# Real-world Data Wrangling

In this project, you will apply the skills you acquired in the course to gather and wrangle real-world data with two datasets of your choice.

You will retrieve and extract the data, assess the data programmatically and visually, accross elements of data quality and structure, and implement a cleaning strategy for the data. You will then store the updated data into your selected database/data store, combine the data, and answer a research question with the datasets.

Throughout the process, you are expected to:

1. Explain your decisions towards methods used for gathering, assessing, cleaning, storing, and answering the research question
2. Write code comments so your code is more readable

## 1. Gather data

In this section, you will extract data using two different data gathering methods and combine the data. Use at least two different types of data-gathering methods.

### **1.1.** Problem Statement
In 2-4 sentences, explain the kind of problem you want to look at and the datasets you will be wrangling for this project.

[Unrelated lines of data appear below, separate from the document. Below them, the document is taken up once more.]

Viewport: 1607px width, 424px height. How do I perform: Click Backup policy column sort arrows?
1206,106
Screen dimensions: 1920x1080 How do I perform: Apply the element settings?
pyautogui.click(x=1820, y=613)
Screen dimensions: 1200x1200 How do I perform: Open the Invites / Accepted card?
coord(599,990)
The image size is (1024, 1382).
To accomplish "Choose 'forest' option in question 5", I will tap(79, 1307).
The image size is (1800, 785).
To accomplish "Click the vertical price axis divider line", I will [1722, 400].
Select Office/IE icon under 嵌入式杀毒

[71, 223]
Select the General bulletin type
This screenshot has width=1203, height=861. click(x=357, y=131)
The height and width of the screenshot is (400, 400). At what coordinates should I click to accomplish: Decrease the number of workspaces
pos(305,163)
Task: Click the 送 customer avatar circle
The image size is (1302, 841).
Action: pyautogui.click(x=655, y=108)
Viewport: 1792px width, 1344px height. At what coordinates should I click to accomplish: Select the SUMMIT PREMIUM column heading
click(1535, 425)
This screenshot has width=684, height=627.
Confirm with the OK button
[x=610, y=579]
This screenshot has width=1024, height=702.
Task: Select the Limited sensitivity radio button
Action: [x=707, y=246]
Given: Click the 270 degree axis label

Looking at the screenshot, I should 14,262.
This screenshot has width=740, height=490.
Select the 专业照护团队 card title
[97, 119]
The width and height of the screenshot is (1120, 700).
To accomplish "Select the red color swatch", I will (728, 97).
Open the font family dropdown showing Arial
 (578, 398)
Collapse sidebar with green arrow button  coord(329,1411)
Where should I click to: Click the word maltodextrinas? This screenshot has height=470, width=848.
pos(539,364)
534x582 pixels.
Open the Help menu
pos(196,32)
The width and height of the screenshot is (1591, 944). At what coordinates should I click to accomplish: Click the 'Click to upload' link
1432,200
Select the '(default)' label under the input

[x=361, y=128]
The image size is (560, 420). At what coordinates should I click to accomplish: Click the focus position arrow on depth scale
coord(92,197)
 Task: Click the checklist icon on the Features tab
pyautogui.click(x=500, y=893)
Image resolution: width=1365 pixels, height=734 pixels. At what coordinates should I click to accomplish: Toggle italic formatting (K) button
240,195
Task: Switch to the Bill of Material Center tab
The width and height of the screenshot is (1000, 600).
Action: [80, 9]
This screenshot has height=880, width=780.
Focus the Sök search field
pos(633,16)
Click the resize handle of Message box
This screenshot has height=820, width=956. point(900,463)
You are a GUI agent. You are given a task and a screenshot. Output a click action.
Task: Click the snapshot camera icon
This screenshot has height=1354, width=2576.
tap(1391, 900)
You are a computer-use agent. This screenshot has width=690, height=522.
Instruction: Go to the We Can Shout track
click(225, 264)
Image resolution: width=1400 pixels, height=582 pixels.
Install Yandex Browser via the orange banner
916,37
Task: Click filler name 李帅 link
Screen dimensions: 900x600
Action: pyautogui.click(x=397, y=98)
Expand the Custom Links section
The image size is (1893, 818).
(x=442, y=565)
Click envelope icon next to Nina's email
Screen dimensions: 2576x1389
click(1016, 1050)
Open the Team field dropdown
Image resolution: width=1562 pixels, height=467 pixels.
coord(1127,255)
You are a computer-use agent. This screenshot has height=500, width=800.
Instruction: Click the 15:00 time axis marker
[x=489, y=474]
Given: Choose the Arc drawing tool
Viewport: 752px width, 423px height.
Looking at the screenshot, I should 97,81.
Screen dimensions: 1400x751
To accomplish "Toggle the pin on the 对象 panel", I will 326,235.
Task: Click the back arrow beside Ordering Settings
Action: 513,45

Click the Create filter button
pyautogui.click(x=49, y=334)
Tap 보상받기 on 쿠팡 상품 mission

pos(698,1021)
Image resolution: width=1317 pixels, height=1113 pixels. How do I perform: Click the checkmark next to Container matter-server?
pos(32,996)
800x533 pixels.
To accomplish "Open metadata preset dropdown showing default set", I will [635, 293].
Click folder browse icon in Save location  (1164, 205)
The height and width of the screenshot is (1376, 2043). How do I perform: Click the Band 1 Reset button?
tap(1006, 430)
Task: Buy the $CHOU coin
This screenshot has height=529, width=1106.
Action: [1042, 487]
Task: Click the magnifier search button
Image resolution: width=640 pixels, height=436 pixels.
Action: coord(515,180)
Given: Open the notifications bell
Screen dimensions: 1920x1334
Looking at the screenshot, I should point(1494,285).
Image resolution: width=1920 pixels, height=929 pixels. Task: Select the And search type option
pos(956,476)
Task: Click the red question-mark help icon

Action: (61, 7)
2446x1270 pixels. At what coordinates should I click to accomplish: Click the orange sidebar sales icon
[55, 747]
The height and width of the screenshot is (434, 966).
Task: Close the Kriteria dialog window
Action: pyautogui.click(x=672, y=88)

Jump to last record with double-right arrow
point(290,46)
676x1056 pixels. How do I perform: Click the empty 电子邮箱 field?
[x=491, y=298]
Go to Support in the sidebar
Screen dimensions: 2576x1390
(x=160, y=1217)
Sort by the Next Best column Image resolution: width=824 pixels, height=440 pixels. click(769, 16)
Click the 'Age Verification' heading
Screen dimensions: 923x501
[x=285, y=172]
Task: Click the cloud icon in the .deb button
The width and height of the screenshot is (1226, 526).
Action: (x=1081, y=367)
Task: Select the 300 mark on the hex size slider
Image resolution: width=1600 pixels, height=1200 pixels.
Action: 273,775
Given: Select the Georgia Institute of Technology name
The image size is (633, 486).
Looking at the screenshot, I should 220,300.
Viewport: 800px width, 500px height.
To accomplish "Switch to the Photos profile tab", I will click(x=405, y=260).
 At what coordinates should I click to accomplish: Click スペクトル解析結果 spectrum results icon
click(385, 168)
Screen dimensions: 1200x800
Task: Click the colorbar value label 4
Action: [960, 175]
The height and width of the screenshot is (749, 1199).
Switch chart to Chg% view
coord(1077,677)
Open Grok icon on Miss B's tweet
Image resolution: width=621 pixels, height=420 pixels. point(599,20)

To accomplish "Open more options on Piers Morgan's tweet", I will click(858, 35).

 *The City of Vancouver tracks not only every animal that comes into its shelters, but also those that are reported as lost by their owners. While the city does track those that are matched back to their owner, is it possible that an animal still tracked as lost has possibly been accounted for? If so, is it possible to find somewhat reliable means to match animals based on data entered into a report for lost ones?*

### **1.2.** Gather at least two datasets using two different data gathering methods

List of data gathering methods:

- Download data manually
- Programmatically downloading files
- Gather data by accessing APIs
- Gather and extract data from HTML files using BeautifulSoup
- Extract data from a SQL database

Each dataset must have at least two variables, and have greater than 500 data samples within each dataset.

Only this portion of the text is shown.